[SOURCE PASSAGE]
Question

The wind-chill index is modeled by the function$$W=13.12+0.6215 T-11.37 v^{0.16}+0.3965 T v^{0.16}$$where $$\left.T \text { is the temperature (in }^{\circ} \mathrm{C}\right)$$ and $$v$$ is the wind speed (in $$\mathrm{km} / \mathrm{h})$$. The wind speed is measured as $$26 \mathrm{km} / \mathrm{h}$$, with a possible error of $$\pm 2 \mathrm{km} / \mathrm{h}$$, and the temperature is measured as $$-11^{\circ} \mathrm{C},$$ with a possible error of $$\pm 1^{\circ} \mathrm{C} .$$ Use differentials to estimate the maximum error in the calculated value of $$W$$ due to the measurement errors in $$T$$ and $$v .$$

Answer

**step1 Understand the Function and Given Values**

The wind-chill index, $$W$$, is given as a function of temperature, $$T$$, and wind speed, $$v$$. The formula for $$W$$ is provided. We are given the measured values for $$T$$ and $$v$$, along with their possible measurement errors.

(Records excerpted from a collection)
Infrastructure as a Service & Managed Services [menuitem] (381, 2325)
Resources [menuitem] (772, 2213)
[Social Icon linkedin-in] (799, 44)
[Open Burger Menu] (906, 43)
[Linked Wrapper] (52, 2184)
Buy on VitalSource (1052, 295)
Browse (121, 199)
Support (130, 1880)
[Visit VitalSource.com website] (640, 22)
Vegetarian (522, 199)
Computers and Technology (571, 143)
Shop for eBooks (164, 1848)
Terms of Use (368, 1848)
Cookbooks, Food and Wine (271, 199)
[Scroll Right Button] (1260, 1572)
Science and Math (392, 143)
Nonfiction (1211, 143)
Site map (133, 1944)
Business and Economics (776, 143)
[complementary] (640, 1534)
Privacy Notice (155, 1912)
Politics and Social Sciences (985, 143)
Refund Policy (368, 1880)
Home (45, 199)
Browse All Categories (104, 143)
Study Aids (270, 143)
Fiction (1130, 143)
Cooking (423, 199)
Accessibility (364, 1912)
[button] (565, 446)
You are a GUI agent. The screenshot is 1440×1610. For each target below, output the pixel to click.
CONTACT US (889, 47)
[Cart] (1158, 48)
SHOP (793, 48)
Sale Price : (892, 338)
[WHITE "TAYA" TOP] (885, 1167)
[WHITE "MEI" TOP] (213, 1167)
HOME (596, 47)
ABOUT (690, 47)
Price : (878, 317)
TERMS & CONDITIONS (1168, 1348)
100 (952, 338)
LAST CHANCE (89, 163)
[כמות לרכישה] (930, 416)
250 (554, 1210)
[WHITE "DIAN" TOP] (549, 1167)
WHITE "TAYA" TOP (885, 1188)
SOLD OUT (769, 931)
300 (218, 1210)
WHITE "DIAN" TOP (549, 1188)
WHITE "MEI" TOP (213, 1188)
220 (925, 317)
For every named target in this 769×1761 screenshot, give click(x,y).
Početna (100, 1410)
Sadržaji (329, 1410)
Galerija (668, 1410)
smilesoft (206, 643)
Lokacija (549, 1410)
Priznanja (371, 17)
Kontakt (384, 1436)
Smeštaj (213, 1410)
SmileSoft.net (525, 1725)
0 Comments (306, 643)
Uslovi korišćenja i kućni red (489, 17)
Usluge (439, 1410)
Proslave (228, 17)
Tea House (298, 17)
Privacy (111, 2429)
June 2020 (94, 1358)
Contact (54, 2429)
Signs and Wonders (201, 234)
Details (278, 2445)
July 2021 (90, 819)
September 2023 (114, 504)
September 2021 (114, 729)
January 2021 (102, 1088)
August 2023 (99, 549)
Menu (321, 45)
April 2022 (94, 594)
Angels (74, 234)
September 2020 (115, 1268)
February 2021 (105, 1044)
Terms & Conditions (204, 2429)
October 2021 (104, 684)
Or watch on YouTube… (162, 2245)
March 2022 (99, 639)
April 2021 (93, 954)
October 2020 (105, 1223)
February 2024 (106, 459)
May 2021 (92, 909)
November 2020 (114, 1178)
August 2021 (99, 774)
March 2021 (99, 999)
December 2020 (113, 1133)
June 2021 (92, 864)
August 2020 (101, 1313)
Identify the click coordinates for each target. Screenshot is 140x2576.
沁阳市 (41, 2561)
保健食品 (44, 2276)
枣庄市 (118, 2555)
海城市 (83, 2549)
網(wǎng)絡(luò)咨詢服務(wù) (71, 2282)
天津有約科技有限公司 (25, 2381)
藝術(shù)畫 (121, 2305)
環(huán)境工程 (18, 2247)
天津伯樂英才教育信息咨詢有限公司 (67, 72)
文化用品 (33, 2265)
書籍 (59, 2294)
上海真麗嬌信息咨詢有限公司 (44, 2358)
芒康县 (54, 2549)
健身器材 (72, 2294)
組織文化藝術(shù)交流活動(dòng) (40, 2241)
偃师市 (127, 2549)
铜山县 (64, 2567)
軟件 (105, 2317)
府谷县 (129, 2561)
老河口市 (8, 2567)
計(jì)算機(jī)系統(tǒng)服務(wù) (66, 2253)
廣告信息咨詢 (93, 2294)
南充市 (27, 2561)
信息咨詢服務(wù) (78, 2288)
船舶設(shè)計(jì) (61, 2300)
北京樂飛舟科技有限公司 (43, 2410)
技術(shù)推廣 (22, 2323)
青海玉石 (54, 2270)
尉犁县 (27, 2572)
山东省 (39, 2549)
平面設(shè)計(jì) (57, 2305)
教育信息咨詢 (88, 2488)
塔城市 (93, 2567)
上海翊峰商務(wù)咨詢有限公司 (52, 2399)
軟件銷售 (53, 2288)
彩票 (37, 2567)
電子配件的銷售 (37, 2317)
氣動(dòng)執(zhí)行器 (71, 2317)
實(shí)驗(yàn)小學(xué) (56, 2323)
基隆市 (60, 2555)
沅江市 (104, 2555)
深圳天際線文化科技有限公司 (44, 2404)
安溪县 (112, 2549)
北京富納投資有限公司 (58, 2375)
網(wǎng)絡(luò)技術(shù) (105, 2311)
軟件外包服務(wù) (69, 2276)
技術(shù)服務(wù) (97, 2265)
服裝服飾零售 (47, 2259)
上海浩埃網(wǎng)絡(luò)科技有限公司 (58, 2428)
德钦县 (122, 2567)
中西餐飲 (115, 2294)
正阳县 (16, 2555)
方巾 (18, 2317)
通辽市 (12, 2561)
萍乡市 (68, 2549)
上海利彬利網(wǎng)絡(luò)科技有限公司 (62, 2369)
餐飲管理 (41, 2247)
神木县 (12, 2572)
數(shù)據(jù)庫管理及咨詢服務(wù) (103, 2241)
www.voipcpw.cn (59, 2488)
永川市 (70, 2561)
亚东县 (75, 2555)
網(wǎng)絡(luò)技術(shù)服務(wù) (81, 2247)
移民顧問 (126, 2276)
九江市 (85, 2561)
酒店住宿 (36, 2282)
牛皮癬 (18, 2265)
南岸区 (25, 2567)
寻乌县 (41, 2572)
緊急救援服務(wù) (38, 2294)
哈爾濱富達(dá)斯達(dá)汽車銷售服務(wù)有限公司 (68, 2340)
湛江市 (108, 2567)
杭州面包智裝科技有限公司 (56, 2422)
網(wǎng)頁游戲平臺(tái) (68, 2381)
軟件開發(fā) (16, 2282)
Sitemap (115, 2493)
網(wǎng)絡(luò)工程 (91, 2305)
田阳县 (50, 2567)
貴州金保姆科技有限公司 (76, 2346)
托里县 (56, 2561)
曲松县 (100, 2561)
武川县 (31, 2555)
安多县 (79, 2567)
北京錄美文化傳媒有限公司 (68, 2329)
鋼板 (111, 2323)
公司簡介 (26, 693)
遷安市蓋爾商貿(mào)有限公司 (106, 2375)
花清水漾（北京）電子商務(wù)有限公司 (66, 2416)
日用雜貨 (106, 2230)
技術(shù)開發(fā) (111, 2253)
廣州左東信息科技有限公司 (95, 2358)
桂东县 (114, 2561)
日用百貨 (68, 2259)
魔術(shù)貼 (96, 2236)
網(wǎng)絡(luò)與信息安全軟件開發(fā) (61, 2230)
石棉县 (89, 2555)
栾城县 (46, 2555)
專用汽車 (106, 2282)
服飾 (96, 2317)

[REQUIREMENT 1]
Duplicate the part of the wind-chill problem starting at "The wind-chill index, $$W$$, is" and ending at "possible measurement errors.".
[REQUIREMENT 2]
Answer these from the wind-chill problem:
(a) What wind speed is measured?
(b) What possible error is given for the temperature measurement?
(c) What is the heading of step 1 in the answer?
[REQUIREMENT 3]
For each statement, say whether the wind-chill problem agrees, and quote the words that decide it.
(a) The wind-chill index is given by a function.
(b) The first step says that only the measured values are given, without any error figures.
(c) The problem calls for differentials to estimate the maximum error.

[FULL ANSWER 1]
The wind-chill index, $$W$$, is given as a function of temperature, $$T$$, and wind speed, $$v$$. The formula for $$W$$ is provided. We are given the measured values for $$T$$ and $$v$$, along with their possible measurement errors.

[FULL ANSWER 2]
(a) 26 km/h
(b) ±1 °C
(c) Understand the Function and Given Values

[FULL ANSWER 3]
(a) Yes: "The wind-chill index is modeled by the function"
(b) No: "along with their possible measurement errors."
(c) Yes: "Use differentials to estimate the maximum error in the calculated value of"